=== Task inputs ===

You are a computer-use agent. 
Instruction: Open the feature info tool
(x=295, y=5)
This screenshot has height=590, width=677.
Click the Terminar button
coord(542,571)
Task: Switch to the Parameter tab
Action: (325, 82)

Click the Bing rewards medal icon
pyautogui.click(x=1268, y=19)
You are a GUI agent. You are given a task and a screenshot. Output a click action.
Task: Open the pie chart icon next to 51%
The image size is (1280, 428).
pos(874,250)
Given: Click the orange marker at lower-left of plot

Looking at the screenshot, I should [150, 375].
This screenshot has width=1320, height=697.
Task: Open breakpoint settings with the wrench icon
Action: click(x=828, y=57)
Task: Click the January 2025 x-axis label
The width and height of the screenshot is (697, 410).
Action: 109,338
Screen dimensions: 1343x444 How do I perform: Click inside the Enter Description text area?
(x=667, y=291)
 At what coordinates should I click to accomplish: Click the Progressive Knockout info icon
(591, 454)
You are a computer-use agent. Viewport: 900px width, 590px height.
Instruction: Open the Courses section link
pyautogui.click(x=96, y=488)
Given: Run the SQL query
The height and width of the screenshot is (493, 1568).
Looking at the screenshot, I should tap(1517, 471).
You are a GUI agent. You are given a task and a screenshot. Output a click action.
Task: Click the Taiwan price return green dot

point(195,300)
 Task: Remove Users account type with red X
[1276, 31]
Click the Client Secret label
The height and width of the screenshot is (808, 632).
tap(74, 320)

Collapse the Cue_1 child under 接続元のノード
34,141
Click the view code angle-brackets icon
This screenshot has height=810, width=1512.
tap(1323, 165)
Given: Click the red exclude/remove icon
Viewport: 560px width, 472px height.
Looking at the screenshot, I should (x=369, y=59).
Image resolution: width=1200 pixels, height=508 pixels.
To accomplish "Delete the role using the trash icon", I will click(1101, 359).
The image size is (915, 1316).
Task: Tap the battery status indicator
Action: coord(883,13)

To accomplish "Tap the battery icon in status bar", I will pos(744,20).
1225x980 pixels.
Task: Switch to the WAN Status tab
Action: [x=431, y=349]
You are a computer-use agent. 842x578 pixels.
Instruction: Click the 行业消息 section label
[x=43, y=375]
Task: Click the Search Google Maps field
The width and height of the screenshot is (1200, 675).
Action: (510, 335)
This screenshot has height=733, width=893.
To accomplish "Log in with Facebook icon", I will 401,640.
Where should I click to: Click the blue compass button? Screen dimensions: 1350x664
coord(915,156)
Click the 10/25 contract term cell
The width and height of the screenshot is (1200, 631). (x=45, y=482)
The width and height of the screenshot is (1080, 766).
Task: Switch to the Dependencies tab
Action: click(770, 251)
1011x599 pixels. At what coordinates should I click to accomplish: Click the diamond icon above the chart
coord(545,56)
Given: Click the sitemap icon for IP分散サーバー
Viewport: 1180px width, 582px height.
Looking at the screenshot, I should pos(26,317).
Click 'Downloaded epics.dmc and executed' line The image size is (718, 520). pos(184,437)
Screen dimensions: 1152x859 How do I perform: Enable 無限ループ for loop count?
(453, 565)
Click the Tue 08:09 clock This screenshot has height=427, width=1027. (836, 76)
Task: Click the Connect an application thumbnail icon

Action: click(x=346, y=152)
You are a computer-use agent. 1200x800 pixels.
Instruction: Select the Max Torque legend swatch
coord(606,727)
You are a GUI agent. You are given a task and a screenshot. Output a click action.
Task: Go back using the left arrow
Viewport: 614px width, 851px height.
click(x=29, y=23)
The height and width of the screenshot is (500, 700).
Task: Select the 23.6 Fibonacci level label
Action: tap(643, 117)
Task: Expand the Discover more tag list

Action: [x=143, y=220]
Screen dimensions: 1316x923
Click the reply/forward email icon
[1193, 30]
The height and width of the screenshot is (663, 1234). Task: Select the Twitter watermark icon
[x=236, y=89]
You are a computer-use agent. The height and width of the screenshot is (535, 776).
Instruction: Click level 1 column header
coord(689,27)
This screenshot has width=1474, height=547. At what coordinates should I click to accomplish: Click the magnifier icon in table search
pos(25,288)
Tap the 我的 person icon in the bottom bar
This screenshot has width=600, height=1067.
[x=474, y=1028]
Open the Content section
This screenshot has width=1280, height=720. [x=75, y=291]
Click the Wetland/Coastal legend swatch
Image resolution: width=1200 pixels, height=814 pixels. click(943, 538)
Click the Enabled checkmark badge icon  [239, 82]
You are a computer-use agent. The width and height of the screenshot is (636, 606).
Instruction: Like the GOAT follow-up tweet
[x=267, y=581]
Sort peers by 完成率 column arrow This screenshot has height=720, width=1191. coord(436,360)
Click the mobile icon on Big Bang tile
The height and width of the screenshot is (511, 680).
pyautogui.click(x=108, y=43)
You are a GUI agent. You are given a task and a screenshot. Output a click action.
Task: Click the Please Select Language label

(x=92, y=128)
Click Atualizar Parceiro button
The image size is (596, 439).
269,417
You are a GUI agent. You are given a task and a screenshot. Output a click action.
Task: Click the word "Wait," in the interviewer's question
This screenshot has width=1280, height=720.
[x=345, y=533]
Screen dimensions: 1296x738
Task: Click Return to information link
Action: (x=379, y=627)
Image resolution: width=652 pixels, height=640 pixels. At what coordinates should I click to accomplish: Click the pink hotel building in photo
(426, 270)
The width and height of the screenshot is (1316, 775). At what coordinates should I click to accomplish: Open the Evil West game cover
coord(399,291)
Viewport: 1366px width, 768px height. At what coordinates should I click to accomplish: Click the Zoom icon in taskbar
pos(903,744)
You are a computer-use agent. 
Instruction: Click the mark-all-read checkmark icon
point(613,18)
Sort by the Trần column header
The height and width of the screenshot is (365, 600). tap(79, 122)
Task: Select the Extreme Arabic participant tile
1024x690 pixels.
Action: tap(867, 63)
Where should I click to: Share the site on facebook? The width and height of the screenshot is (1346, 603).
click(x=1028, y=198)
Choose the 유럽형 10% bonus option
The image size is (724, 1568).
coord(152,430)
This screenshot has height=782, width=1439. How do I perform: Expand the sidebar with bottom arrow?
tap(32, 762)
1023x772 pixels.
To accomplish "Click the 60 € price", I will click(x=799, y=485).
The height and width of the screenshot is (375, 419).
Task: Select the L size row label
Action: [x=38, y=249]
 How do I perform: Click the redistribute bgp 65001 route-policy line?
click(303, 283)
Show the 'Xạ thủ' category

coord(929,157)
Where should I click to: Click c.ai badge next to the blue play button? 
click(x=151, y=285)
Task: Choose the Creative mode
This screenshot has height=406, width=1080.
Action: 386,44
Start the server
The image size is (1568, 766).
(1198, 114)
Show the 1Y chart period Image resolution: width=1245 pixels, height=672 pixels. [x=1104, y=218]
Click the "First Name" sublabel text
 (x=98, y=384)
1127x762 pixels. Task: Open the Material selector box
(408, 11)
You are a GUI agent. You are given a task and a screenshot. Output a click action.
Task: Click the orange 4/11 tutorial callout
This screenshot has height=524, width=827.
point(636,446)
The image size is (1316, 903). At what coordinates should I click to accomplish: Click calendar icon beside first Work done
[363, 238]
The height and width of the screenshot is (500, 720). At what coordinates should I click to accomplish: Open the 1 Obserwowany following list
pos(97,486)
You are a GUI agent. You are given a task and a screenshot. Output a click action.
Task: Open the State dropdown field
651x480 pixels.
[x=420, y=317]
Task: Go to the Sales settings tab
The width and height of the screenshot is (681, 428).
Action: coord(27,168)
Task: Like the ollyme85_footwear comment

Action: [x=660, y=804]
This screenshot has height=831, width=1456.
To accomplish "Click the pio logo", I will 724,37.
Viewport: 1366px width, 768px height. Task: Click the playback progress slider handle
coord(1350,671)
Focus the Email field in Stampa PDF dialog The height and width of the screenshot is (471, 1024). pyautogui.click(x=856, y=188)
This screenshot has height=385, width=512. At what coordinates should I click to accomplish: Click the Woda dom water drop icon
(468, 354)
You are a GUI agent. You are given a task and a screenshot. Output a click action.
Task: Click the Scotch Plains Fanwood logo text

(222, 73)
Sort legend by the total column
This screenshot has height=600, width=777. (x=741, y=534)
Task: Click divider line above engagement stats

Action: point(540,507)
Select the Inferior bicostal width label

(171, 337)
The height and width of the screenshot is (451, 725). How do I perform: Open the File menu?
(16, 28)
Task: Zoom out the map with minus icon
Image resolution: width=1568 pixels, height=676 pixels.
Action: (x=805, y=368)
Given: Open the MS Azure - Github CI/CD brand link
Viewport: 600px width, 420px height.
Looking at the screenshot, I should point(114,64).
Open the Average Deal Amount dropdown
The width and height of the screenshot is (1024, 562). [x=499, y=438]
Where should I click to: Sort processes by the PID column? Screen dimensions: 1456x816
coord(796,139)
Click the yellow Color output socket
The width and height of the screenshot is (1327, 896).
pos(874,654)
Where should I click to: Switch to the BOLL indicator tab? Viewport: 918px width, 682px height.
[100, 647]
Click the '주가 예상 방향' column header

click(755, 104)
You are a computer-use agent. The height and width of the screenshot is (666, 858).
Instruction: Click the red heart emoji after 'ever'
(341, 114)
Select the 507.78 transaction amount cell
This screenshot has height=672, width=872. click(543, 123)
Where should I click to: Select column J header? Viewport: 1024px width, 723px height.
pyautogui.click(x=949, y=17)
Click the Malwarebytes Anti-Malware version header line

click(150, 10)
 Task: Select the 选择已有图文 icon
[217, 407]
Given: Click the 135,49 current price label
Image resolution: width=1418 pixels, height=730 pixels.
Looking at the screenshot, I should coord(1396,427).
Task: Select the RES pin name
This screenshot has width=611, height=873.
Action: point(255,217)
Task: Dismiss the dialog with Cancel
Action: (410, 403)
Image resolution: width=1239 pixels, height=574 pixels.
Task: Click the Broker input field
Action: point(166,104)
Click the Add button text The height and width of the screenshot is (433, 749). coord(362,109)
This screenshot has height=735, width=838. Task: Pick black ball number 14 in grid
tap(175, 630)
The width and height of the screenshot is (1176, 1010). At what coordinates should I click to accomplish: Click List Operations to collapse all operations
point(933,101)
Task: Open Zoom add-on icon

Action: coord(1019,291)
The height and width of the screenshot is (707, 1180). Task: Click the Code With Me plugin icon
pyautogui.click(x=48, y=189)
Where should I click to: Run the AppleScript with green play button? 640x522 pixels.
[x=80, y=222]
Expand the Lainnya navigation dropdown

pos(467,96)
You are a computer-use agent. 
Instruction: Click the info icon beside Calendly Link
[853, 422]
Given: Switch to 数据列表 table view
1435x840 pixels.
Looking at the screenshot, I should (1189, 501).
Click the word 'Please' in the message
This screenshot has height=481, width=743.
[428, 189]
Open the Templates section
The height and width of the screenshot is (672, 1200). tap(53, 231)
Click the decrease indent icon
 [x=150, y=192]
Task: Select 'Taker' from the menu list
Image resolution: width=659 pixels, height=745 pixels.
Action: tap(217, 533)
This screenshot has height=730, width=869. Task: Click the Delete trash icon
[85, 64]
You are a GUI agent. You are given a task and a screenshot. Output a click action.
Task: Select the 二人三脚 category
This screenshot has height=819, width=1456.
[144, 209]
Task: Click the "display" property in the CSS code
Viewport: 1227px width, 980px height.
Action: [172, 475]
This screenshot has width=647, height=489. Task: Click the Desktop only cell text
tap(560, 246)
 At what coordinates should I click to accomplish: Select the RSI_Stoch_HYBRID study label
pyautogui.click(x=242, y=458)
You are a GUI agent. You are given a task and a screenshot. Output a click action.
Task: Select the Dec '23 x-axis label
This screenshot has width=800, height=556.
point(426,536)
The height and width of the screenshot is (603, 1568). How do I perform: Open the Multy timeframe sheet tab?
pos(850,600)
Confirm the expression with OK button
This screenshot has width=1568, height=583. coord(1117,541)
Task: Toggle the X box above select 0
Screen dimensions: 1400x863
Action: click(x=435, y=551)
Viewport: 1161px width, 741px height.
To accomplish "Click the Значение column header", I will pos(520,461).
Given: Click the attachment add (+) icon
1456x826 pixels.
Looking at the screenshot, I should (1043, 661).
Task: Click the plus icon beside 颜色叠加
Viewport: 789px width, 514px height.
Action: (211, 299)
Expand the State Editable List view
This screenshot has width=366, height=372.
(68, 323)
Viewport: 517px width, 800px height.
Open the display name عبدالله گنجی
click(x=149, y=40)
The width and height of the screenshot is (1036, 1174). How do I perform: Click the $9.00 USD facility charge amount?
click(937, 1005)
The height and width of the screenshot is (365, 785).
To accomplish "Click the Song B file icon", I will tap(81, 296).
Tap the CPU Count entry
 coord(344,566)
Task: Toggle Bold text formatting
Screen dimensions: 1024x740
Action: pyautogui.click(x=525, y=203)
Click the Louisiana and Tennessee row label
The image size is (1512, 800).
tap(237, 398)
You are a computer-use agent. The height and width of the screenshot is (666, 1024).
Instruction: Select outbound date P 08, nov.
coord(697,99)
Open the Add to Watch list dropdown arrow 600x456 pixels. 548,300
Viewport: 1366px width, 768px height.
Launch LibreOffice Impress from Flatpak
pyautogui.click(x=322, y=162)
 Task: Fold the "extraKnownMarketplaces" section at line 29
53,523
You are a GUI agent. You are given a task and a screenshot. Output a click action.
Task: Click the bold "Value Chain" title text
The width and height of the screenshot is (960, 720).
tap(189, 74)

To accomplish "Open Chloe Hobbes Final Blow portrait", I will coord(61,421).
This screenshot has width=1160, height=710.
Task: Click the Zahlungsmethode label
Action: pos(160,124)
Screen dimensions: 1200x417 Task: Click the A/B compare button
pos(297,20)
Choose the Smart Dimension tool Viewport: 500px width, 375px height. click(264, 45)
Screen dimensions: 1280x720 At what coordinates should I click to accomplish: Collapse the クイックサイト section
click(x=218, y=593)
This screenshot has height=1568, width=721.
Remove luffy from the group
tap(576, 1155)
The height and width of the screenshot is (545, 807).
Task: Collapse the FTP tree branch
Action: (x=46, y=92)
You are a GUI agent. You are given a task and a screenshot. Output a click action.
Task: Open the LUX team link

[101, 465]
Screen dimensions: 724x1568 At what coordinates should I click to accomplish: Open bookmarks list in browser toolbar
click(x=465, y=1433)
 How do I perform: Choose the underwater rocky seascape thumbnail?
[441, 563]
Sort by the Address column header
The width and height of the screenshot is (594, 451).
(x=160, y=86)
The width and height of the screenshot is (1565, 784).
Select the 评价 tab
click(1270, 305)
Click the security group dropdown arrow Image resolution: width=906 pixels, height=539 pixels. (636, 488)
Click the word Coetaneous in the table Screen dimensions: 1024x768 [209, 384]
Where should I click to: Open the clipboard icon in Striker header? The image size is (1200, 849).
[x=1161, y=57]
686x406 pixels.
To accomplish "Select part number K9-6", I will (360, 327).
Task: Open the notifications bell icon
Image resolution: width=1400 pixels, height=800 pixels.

===

The problem ▸
Look above for the line with "Given: Run the SQL query" and the line with "Task: Click the Search Google Maps field". Retype those two lines and every line between them exactly, adding nothing.

Written solution ▸
Given: Run the SQL query
The height and width of the screenshot is (493, 1568).
Looking at the screenshot, I should tap(1517, 471).
You are a GUI agent. You are given a task and a screenshot. Output a click action.
Task: Click the Taiwan price return green dot

point(195,300)
 Task: Remove Users account type with red X
[1276, 31]
Click the Client Secret label
The height and width of the screenshot is (808, 632).
tap(74, 320)

Collapse the Cue_1 child under 接続元のノード
34,141
Click the view code angle-brackets icon
This screenshot has height=810, width=1512.
tap(1323, 165)
Given: Click the red exclude/remove icon
Viewport: 560px width, 472px height.
Looking at the screenshot, I should (x=369, y=59).
Image resolution: width=1200 pixels, height=508 pixels.
To accomplish "Delete the role using the trash icon", I will click(1101, 359).
The image size is (915, 1316).
Task: Tap the battery status indicator
Action: coord(883,13)

To accomplish "Tap the battery icon in status bar", I will pos(744,20).
1225x980 pixels.
Task: Switch to the WAN Status tab
Action: [x=431, y=349]
You are a computer-use agent. 842x578 pixels.
Instruction: Click the 行业消息 section label
[x=43, y=375]
Task: Click the Search Google Maps field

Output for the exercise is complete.